There are still other threats to workers on the horizon, though.
The U.S. Senate panel is expected to approve Chavez-DeRemer’s nomination as Labor Secretary in a February 20 vote. And Teamsters for a Democratic Union reports Trump nominated the former safety and health chief for UPS, David Keeling, who later went to work for union-hating Amazon, to lead the Occupational Safety and Health Administration.

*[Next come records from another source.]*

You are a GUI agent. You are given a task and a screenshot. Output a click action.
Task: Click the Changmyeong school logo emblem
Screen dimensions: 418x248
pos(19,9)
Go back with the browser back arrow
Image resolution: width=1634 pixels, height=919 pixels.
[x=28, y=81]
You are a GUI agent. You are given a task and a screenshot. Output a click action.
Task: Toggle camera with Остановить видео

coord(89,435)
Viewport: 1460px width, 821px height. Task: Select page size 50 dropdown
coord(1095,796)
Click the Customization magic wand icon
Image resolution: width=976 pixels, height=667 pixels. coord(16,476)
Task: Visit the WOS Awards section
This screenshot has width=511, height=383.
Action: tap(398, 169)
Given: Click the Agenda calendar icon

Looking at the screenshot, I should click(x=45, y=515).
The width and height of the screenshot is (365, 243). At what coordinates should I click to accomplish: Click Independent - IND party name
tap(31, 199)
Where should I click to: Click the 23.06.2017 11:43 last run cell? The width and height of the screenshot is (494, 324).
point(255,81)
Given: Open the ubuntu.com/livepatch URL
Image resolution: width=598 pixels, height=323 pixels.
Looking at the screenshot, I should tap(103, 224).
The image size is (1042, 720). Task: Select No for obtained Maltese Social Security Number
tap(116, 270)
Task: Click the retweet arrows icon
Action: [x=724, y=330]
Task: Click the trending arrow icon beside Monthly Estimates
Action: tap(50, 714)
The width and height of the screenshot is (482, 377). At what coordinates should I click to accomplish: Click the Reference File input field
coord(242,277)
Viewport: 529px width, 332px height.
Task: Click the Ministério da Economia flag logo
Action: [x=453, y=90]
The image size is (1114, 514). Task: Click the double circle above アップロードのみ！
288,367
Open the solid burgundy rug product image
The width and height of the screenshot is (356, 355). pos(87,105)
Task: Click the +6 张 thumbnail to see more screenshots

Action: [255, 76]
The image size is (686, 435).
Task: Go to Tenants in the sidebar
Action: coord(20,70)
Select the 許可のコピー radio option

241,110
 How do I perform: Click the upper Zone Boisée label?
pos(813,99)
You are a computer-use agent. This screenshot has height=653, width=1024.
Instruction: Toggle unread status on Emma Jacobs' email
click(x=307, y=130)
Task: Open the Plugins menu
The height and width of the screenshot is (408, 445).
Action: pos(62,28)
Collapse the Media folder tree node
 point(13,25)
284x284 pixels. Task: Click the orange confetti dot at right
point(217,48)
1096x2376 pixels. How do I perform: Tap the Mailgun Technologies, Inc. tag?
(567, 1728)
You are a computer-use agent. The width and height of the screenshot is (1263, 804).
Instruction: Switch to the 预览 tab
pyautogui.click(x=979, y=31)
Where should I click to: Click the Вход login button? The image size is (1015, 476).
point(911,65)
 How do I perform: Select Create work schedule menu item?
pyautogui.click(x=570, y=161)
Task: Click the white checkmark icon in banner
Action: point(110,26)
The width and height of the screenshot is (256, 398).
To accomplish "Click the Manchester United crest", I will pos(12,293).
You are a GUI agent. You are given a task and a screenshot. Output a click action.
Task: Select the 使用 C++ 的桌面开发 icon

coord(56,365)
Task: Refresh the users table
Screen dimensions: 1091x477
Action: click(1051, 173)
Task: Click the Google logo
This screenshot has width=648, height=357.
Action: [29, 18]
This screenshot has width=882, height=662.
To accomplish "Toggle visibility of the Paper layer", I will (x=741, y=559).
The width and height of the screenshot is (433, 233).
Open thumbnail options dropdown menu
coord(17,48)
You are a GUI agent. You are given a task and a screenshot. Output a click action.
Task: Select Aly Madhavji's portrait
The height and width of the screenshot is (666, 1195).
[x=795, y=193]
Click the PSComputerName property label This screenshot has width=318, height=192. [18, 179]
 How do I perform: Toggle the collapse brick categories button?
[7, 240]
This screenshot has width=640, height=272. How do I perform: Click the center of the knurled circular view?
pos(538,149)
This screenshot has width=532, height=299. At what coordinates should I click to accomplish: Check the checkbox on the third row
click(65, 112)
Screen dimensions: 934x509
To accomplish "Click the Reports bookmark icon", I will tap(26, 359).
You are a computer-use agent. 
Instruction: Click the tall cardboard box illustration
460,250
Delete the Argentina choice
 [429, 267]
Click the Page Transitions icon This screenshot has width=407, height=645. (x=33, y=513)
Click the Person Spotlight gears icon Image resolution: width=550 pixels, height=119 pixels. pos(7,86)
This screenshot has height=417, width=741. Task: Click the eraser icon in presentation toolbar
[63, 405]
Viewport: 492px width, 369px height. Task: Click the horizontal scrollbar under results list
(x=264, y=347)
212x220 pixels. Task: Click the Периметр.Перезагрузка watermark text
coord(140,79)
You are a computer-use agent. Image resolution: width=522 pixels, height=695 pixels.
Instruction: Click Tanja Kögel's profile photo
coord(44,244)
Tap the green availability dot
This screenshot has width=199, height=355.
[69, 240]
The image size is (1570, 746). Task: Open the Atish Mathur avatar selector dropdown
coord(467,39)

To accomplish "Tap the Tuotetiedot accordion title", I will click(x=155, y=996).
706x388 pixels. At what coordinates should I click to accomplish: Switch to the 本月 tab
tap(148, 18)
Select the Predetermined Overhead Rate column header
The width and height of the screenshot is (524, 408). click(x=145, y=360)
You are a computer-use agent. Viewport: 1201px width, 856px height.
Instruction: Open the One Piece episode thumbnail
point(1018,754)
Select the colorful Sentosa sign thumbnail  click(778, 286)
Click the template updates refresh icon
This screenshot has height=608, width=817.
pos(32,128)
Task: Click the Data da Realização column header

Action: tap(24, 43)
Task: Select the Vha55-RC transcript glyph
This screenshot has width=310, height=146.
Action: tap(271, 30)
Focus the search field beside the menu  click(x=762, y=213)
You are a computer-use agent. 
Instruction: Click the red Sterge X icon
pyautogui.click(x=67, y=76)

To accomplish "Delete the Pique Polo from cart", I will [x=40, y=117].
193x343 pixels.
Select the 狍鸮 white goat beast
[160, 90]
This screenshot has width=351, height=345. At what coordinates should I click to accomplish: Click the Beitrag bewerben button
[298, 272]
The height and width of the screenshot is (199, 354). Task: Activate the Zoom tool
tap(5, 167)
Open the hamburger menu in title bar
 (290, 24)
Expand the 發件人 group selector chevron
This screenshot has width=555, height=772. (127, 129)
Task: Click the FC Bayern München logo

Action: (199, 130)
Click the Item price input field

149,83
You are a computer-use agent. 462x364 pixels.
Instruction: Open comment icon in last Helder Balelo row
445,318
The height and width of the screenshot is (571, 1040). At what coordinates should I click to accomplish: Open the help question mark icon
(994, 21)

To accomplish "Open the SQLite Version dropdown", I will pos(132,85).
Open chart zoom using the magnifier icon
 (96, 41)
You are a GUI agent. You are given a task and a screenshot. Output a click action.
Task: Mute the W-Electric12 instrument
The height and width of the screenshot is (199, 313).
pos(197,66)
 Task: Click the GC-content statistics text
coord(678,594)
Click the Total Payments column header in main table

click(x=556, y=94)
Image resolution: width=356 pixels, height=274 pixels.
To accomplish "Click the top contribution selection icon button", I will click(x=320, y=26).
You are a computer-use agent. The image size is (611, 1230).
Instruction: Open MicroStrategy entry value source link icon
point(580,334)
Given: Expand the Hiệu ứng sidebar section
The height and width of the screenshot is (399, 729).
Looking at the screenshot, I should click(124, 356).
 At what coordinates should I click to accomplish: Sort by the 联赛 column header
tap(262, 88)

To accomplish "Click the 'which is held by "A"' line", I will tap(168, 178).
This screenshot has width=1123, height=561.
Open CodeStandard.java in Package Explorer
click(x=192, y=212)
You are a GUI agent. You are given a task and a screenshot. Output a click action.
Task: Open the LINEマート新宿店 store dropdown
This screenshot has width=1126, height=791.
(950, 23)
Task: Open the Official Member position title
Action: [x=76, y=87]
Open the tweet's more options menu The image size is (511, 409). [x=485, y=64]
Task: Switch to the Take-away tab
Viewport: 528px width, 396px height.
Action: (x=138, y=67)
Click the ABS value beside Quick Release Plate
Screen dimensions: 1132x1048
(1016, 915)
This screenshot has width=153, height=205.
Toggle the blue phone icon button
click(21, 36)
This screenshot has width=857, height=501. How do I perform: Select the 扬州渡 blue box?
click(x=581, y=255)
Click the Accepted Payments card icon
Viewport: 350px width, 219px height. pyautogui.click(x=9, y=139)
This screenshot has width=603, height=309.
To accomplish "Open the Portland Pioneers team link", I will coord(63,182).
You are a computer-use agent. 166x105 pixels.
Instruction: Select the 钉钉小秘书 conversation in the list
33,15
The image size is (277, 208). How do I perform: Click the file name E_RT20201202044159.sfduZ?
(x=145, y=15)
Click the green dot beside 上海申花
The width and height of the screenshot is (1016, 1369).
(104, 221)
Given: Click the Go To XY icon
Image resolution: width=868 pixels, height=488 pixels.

“In 2019, OSHA cited UPS for fire safety hazards and for forcing Teamster members to work in excessive heat,” TDU reported. “The company continues to drag its feet on installing air conditioning in trucks. Teamsters know bosses rarely care about our safety. OSHA is already too weak and toothless. Now more than ever, we need to fight for ourselves.“
And, given Republican control in New Hampshire, AFT state President Deb Howes—who called right to work “a union-busting scam,” warned there’s another anti-union anti-worker brainstorm pending there: Forced annual recertification, with strict standards, of public worker union locals.
It’s an idea circulated among right-wing lawmakers by the corporate lobbyists who make up the American Legislative Exchange Council, a secret corporate-political cabal.
“While we are confident our unions would recertify this is an unnecessary burden meant to weaken the collective power of all our members,” the union’s legislative alert says.
“It would force our local unions to spend time and energy on recertification elections instead of on bargaining the best contracts and advocating for the resources needed to do your jobs well. This is a union-busting bill.”